Türkiye ve Polonya...
TÜRKİYE VE POLONYA
Milliyet Gazetesi, 12 Mart 2023, s. 6.
Dünkü yazımda sizlere “Polonezköy”ü tanıtmak isterken “Lehistan Elçisi” hikâyesini anlatmıştım. İki yüz yılı aşkın bir süre sonra Polonya’nın hâlâ bu diplomatik jesti hatırladığından ve Avrupa Birliği’ne katılış töreninde dile getirdiğinden de bahsetmiştim. Bu arada aklıma bir başka olay daha geldi, bunu da sizlerle paylaşmak istedim.
Büyükelçi’den anılar
Sevgili dostum emekli Büyükelçi Ender Arat, “Türkiye-Macaristan Büyükelçi’den Anılar” isimli kitabında bir olaydan bahseder. Dönemin Türkiye Dışişleri Bakanı rahmetli İsmail Cem biri resmi, diğeri NATO Dışişleri Bakanları toplantısı nedeniyle iki kez Macaristan’ı ziyaret eder. Dönemin Dışişleri Bakanı János Martonyi ile dayanışma içinde olurlar. Gerek bu dayanışmanın geliştirilmesi gerekse iadeiziyaret için János Martonyi, 22-24 Ocak 2001 tarihleri arasında Türkiye’yi ziyaret etmek ister. Bu ziyarette, protokol kuralları gereğince her iki ülkenin Büyükelçilerinin de bulunması gerekmektedir.

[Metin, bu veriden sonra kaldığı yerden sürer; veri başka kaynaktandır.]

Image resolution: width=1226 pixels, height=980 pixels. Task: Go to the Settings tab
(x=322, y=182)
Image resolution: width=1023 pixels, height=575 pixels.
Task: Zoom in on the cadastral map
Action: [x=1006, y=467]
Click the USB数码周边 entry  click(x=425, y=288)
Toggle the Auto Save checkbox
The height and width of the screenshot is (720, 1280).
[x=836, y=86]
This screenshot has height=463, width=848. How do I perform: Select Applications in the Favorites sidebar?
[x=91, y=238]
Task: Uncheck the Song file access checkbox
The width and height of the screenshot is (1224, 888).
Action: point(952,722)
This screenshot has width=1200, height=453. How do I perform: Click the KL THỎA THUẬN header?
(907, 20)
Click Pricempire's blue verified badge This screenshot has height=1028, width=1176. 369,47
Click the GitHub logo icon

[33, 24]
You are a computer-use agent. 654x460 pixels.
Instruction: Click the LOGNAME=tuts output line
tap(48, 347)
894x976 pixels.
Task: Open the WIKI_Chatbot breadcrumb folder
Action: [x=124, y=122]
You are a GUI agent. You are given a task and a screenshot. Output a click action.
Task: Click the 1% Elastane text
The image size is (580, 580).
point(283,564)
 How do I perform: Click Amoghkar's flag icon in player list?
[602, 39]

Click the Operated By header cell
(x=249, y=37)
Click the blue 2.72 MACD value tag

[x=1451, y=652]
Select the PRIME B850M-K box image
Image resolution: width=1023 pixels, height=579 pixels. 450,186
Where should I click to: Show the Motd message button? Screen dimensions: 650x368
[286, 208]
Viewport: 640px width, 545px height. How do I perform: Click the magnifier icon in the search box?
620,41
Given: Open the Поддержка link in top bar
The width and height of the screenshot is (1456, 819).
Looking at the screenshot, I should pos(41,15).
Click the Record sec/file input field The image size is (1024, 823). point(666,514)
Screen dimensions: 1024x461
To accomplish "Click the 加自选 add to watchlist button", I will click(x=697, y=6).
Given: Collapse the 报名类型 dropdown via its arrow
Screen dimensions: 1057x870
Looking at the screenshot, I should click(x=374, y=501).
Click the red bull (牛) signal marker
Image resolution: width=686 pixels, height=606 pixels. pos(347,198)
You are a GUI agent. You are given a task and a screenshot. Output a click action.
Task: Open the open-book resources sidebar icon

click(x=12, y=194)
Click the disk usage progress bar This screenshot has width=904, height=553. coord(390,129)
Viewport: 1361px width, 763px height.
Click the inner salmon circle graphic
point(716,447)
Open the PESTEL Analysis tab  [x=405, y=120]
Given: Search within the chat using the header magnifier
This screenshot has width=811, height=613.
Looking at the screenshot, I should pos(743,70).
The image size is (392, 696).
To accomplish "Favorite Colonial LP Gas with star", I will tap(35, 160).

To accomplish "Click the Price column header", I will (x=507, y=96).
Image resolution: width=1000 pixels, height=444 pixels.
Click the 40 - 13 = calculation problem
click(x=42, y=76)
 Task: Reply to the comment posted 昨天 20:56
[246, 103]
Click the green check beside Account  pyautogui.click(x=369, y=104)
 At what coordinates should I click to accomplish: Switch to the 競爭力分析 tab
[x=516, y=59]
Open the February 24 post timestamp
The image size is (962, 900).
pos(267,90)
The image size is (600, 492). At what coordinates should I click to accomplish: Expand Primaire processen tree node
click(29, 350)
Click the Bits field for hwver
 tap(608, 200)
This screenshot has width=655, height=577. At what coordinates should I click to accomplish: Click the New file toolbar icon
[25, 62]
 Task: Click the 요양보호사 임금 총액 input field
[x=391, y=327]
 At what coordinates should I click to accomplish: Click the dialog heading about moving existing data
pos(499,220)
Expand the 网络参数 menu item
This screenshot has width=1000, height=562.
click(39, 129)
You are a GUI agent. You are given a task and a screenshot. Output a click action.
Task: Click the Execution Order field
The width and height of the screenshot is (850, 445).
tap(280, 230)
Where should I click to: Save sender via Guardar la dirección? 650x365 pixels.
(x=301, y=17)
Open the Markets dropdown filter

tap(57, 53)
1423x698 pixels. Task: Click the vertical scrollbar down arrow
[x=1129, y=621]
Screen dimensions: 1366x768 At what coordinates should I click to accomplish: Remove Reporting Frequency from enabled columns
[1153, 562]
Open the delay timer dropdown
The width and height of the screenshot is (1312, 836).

Ziyaret programına göre János Martonyi’nin Budapeşte’den Macar Havayolları ile İstanbul’a, oradan da Ankara’ya gelmesi planlanmıştır. Son dakikada bir değişiklik olur. Berlin’de “Sınırları Kalkmış Avrupa” konulu uluslararası “Bertelsmann Forumu”na katılmak zorunda kalır ve Berlin’den Türk Havayolları uçağı ile Ankara’ya gelir.
Ankara’daki yemek
János Martonyi, 22 Ocak 2001 akşam üzeri Esenboğa Havaalanı’nda karşılanır, otele yerleştikten sonra Dışişleri Bakanı İsmail Cem’in konutunda onuruna verdiği yemeğe katılır. Yemekte János Martonyi, Bertelsmann Forumu hakkında bilgi verir ve Türkiye’nin gerçek dostlarının kimler olduğunun bu toplantı sırasında ortaya çıktığından bahseder ama ayrıntılara girmez. Ertesi gün İsmail Cem’in talimatı üzerine Berlin Büyükelçiliğimizden söz konusu toplantının ayrıntıları hakkında bilgi toplanması istenir. Bu talep üzerine Berlin Büyükelçiliği, Macaristan Büyükelçiliği Müsteşarı ile temasa geçerek şu bilgileri edinir.
Bertelsmann Forumu
“Toplantı sırasında Polonya’nın Dışişleri Bakanı Bartoszewski Türkiye’nin Avrupa’ya aidiyeti konusunu gündeme getirir. Avrupalı kimliğinde kültürel faktörlerin belirleyici rol oynadığını, Avrupa entegrasyon sürecinin potansiyel katılımcıların ‘Avrupa Değerleri Sistemi’ne ait olmayı belirleyen kriterleri yerine getirmeleri gerektiğini ileri sürer. Türkiye’nin özel durumunu tartışmaya açar. Dengeli bir tavır ortaya koymaya çalışırken, Avrupa’nın Yunan, Latin, Katolik, Ortodoks ve Protestan kültürüne dayalı değerler sistemi olduğunu söyler. Entegrasyona katılacakların bu değerlere uymaları icap ettiğini, oysa Türkiye’nin istisnai bir durum teşkil ettiğini, adaylığının ciddi değerlendirilmediğini, Yunanistan’ın Kıbrıs sorununda elini güçlendirme amacıyla baskısı sonucu Helsinki’de aday kabul edildiğini, Türkiye ile müzakerelerin en az 15 yıl süreceğini, Fas ve İsrail’in de Avrupa değerleri sisteminin değiştiği iddiası ile AB’ne katılım hakkı talep edebileceğini ileri sürer. Bunun Bosna Hersek ve Arnavutluk’u da cesaretlendireceğini bildirir. Ayrıca eski SSCB içinde yer alan ülkelerin konumlarını da gündeme getireceğini söyler.”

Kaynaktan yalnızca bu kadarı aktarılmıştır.